5 Insidious Ways the US Has Tried Pulling Off Coups Through ‘Democracy Promotion’

April 10, 2014 in News by The Manimal

Source: AlterNet

Since Fidel Castro and his band of armed communist militants overthrew a right-wing dictator in 1959, the U.S. has sought to turn back the clock and destabilize Castro.

Today is no different. While contemporary means of fomenting unrest in Cuba may be novel, the underlying goal is the same: bring Cuba back into the U.S. orbit.

Last week, the  Associated Press revealed the latest method the U.S. sought to employ towards that goal. The  news agency exposed a secret American program to enlist thousands of young Cubans onto a Twitter-like social network to organize protests to bring down the Castro government, which is now run by Raul Castro, Fidel’s brother.

While past attempts at overthrowing Castro were run (and bungled) by the Central Intelligence Agency, this plan was run by the U.S. Agency for International Development (USAID), putting the program out of the reach of Congressional overseers.  Using foreign shell accounts and unwitting executives, USAID launched ZunZuneo—Cuban slang for a hummingbird’s tweet.

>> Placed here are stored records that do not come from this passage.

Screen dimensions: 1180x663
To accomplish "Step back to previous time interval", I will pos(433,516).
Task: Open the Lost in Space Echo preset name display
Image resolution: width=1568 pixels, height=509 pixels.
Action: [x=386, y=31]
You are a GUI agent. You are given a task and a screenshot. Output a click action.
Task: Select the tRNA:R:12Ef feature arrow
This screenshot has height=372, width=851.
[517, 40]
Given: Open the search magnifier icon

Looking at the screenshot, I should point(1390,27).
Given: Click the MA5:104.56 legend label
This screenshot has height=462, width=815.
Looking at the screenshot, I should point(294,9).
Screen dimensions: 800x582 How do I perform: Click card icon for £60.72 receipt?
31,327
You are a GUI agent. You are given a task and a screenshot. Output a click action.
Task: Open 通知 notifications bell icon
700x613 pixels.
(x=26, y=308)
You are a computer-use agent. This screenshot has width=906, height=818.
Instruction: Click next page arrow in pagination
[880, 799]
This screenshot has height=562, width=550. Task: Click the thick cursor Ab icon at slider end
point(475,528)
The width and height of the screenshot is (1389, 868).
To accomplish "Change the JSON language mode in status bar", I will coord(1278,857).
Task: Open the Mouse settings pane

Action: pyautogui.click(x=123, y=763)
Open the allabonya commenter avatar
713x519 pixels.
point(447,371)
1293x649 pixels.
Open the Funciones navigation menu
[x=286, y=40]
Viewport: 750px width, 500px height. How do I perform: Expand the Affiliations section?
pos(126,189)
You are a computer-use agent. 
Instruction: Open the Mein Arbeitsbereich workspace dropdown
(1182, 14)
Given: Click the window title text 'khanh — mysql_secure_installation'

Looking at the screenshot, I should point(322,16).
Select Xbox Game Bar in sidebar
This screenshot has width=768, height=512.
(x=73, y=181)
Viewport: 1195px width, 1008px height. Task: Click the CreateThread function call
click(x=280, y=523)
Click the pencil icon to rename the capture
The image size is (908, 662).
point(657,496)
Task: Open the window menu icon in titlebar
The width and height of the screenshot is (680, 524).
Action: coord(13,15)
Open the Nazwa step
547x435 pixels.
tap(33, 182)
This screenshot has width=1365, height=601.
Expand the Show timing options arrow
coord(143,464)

USAID is known for spending money on humanitarian relief, but as the AP shows, it serves another purpose: funding initiatives to help overthrow governments that resist U.S. empire.

In order to circumvent Cuban restrictions on the Internet, ZunZuneo was run on text messages. The 40,000 Cubans who signed up for the service, which gave their private data to USAID, were greeted by innocuous messages on sports and music. Users also used it to text among themselves. But once the opportunity arose, USAID’s plan was to organize “smart mobs” in a split second to call for regime change. One USAID document said the goal of ZunZuneo was to “renegotiate the balance of power between the state and society.”

The failed gambit—it ended in 2012 when money for ZunZuneo ran out—was just the latest way the U.S. used “democracy promotion” to undermine foreign governments. USAID, along with the National Endowment for Democracy (NED), has poured cash into programs and organizations with the goal of promoting U.S.-favored political candidates and activist groups  Many, though not all, of the countries targeted by USAID are in Latin America, a region Secretary of State John Kerry called America’s “backyard.” Here are four other countries where the U.S. sought to destabilize unfriendly countries by funding so-called democracy and “transparency” initiatives.

1. Venezuela

Hugo Chavez’ rise to power in 1999 inaugurated Latin America’s sharp leftward turn away from the United States. In response, both the Bush and Obama administrations have used NED and USAID to organize opposition to Chavez, and after his death, President Nicolas Maduro.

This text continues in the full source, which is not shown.